Harvard Endowments Biggest Public Investment is Now Bitcoin
At current prices, these IBIT holdings are valued at approximately $364 million, a decrease from the $443 million valuation noted in the filing due to Bitcoin's recent price struggles below the $100,000 mark. This substantial investment makes Bitcoin Harvard's largest publicly-traded holding, surpassing its stakes in major tech companies like Microsoft, Nvidia, and Alphabet. The filing also indicated a 99% increase in gold ETF SPDR Gold Shares.
It is important to note that this SEC filing only covers the endowment's public market investments. Harvard's total endowment is estimated at $57 billion, with public equities accounting for only 14%. Therefore, the IBIT holdings represent less than 1% of the overall portfolio, though the endowment might have additional private Bitcoin exposure.
This move by Harvard reflects a broader trend of growing institutional trust in Bitcoin as a long-term store of value. Other university endowments, such as Brown and Yale, along with various state pension funds in Michigan and Florida, and sovereign wealth funds in Abu Dhabi and Norway, have also gained exposure to Bitcoin through spot ETFs or companies like Strategy. Even nation-states and central banks, including the Czech National Bank, are beginning to evaluate Bitcoin for their international reserves, despite previous objections from figures like European Central Bank President Christine Lagarde.

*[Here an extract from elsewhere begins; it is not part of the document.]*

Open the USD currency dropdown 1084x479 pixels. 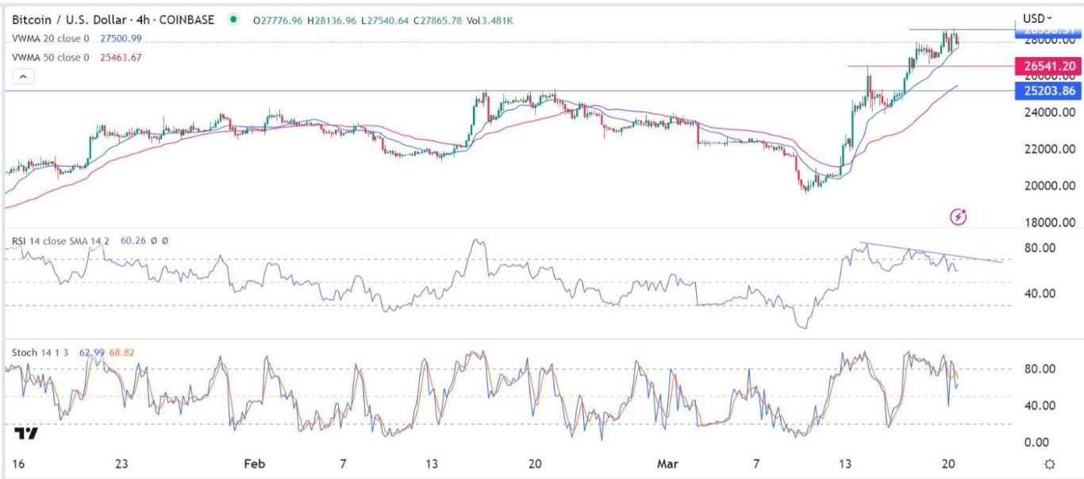(1038, 18)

While this institutional adoption validates Bitcoin's underlying monetary policy, some advocates of Bitcoin's original cypherpunk ethos express concern over the widespread use of third-party custodians by these large institutions. They argue that this practice, while securing the asset, may compromise other core cypherpunk values such as the decentralization of payments and financial privacy, especially given the crypto industry's increasing reliance on stablecoins.